In this subsection, the data structure is examined in the BF, QF, CF, and FTDF. The data structures of BF, QF, CF, and FTDF are basic algorithms (data structures). In addition, many papers have used these data structures. Consequently, some parameters of these four data structures are examined and compared with the proposed filter in Section Results.

The Bloom filter

Bloom filter was proposed by Bloom (1970) as a random data structure to investigate the presence of an element in a set. A BF can perform two basic insertion and query operations using an array of m-bit positions. In the insertion operation, the elements that have to be added are given to hash functions, K hash functions then determine the positions, and finally, the value of the positions are set to 1. During the query operation, the desired element in a set is specified using the hash functions, which give K array positions; if all bits at the positions are 1, the element may be in the set. The accuracy of BF depends on its size (m), the number of elements in the filter (n), and the number of hash functions (K) (Marandi et al., 2017; Jiang, Duan & Wang, 2018).
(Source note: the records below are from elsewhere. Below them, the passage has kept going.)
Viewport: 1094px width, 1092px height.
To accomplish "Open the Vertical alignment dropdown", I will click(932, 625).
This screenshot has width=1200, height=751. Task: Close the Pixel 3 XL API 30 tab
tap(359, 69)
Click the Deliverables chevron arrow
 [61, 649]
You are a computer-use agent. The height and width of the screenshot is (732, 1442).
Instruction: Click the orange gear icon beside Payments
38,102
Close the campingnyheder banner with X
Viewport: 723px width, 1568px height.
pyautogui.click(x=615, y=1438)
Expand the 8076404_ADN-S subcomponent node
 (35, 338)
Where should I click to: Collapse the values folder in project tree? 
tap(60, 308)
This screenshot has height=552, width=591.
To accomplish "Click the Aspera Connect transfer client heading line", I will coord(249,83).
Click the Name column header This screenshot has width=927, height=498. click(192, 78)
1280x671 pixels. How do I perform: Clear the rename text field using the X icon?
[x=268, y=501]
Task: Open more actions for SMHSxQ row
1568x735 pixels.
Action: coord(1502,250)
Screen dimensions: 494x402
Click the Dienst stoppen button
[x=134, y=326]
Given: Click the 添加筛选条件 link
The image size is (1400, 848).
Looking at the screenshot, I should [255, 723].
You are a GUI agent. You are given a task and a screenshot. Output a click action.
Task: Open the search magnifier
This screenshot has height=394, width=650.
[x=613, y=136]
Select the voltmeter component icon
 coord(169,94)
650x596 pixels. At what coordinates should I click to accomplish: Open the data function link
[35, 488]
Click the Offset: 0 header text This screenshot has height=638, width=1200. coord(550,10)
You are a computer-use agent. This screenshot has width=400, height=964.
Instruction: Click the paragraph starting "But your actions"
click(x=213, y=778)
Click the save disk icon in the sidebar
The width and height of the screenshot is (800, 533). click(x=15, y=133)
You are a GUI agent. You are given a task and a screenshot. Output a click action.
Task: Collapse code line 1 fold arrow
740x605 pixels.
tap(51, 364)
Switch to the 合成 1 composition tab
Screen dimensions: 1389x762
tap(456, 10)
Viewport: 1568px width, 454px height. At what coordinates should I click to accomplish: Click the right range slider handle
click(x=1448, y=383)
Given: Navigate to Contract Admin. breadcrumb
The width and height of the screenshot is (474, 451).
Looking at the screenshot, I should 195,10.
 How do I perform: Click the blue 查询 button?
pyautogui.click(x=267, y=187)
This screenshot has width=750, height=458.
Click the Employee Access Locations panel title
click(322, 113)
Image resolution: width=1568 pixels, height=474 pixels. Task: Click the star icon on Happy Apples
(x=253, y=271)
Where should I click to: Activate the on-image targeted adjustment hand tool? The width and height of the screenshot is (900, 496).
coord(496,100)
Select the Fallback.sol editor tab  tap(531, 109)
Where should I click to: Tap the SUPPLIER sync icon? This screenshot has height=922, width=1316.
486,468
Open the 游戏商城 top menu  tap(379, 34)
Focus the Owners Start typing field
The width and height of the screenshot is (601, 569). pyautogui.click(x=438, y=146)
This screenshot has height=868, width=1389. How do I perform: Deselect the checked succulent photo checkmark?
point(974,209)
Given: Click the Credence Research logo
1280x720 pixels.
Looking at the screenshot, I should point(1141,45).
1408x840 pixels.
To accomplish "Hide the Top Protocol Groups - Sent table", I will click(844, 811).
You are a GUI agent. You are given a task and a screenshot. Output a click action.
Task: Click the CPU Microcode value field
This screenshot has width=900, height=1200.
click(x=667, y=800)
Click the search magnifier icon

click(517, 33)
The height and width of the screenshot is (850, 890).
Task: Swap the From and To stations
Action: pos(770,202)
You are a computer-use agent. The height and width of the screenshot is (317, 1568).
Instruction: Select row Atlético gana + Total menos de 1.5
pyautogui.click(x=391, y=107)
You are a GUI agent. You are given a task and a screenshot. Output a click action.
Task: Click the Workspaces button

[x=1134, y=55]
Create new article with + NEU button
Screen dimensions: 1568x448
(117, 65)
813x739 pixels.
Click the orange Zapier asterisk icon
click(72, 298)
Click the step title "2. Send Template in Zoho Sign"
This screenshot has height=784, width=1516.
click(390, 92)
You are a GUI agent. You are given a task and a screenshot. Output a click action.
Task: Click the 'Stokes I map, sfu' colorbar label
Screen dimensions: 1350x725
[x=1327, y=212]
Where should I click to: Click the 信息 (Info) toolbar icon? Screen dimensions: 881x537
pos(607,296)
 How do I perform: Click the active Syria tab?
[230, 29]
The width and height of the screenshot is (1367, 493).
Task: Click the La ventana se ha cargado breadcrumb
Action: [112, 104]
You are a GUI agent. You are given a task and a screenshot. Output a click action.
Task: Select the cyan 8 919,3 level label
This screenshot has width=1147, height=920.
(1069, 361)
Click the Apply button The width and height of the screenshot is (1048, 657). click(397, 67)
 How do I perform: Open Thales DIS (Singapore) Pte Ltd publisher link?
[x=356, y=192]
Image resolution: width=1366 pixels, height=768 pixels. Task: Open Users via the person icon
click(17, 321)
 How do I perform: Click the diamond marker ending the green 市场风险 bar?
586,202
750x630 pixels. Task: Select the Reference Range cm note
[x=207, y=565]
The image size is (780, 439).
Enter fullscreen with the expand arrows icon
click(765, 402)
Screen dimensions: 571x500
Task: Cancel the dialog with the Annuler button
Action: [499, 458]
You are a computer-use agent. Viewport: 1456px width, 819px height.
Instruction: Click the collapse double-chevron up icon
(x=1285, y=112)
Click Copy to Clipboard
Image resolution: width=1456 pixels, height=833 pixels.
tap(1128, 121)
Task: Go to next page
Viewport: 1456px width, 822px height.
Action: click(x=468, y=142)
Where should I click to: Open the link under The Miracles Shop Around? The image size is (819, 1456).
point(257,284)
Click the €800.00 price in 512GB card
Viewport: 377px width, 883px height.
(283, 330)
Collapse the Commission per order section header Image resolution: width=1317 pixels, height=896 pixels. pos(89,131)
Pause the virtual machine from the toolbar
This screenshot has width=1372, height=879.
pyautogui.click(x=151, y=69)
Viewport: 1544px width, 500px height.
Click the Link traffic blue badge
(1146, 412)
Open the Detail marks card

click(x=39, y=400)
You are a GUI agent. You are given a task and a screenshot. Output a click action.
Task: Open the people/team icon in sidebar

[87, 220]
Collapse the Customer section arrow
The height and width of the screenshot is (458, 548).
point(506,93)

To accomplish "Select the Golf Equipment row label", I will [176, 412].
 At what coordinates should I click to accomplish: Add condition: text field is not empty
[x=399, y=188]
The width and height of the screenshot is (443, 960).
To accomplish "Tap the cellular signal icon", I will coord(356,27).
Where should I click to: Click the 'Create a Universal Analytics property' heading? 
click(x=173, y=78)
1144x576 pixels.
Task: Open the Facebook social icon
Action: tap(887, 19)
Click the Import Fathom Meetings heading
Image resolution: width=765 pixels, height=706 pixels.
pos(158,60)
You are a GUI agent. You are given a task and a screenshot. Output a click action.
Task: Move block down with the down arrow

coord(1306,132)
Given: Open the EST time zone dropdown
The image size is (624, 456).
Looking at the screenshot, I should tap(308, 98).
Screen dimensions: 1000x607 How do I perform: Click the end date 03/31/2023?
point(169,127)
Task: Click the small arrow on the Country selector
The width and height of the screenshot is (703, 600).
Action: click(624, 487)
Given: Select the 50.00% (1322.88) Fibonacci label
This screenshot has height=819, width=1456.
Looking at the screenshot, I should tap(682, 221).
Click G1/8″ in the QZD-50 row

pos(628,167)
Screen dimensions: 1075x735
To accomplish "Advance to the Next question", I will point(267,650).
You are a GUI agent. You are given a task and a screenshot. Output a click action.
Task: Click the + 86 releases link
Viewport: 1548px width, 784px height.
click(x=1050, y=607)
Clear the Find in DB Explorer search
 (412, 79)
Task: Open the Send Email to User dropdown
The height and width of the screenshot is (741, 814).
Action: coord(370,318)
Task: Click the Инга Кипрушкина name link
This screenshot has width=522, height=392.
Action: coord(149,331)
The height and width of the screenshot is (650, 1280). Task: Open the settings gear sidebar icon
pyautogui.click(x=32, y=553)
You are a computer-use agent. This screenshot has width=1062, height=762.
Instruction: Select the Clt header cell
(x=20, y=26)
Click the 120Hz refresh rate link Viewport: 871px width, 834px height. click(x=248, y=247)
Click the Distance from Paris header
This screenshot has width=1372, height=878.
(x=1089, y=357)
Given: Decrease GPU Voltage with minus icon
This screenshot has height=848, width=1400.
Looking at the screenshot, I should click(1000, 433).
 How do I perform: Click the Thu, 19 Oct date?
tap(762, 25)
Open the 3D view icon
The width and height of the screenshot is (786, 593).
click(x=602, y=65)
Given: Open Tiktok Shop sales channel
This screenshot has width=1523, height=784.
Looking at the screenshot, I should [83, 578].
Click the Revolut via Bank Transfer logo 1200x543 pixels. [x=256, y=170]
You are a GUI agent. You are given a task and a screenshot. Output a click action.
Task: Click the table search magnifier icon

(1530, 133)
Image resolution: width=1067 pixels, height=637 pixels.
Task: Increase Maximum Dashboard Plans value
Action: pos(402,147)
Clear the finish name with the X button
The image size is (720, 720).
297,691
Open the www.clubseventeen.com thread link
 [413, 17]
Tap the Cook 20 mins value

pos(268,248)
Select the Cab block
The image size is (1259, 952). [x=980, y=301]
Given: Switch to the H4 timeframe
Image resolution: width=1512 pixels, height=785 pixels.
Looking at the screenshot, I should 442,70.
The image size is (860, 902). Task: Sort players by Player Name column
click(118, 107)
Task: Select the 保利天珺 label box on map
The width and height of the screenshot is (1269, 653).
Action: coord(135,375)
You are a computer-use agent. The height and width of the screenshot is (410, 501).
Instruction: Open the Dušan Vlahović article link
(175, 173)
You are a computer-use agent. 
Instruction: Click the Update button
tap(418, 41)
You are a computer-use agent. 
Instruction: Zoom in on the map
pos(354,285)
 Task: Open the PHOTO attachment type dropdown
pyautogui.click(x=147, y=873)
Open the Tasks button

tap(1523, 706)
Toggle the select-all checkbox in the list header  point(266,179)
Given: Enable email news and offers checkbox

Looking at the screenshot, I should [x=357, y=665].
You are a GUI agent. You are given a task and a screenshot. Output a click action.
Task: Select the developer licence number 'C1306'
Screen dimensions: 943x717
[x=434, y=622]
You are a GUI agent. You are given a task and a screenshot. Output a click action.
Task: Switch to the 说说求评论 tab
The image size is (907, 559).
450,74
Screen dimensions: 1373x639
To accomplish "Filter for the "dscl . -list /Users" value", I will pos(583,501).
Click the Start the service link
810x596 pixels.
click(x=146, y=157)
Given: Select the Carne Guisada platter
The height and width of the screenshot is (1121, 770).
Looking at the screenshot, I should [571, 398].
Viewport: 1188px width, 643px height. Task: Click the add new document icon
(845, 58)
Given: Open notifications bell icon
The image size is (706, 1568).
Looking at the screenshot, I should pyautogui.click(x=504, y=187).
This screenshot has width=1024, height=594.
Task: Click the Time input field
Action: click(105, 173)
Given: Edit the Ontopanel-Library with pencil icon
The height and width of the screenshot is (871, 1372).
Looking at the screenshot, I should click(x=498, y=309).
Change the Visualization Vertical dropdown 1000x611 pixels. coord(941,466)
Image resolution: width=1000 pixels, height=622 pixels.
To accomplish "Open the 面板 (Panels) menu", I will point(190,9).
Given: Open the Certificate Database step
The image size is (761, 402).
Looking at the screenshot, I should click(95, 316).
Depending on the hash functions, BF allows false positives (i.e., an element is reported as a BF member, but it is not in it) while it uses storage space. The false-positive probability (P_f) is a function of m, n, and k, which is calculated as follows: (1) $P_{f} = {(1 - e^{(- k (\frac{n}{m}))})}^{K}$

The quotient filter

The QF is a hash table that stores the b-bit fingerprint of the elements. This filter utilizes the quotient mechanism proposed in Knuth (1973). In this mechanism, each element’s fingerprint is divided into two parts: the q most significant bits and the r least significant bits. The quotient and remainder are extracted from q and r, respectively. The QF uses a quotient as a bucket index for storing the remainder. Mapping an element to a slot may lead to a collision when two different fingerprints are mapped to the same quotient (Geil, Farach-Colton & Owens, 2018).

The cuckoo filter

The CF can perform the usual data structure operations (insertion and query) and deletion, resizing and merging. An empty CF is a set of buckets. Each bucket can store K fingerprints. A typical CF uses two hash functions to generate keys and two buckets. If the CF fails to insert the key in the first bucket (when it already contains k keys), it will try to insert it in the second bucket. If the second bucket is also occupied, then the CF uses a particular function called a displacement operation to deal with such a situation (Gupta & Breitinger, 2015).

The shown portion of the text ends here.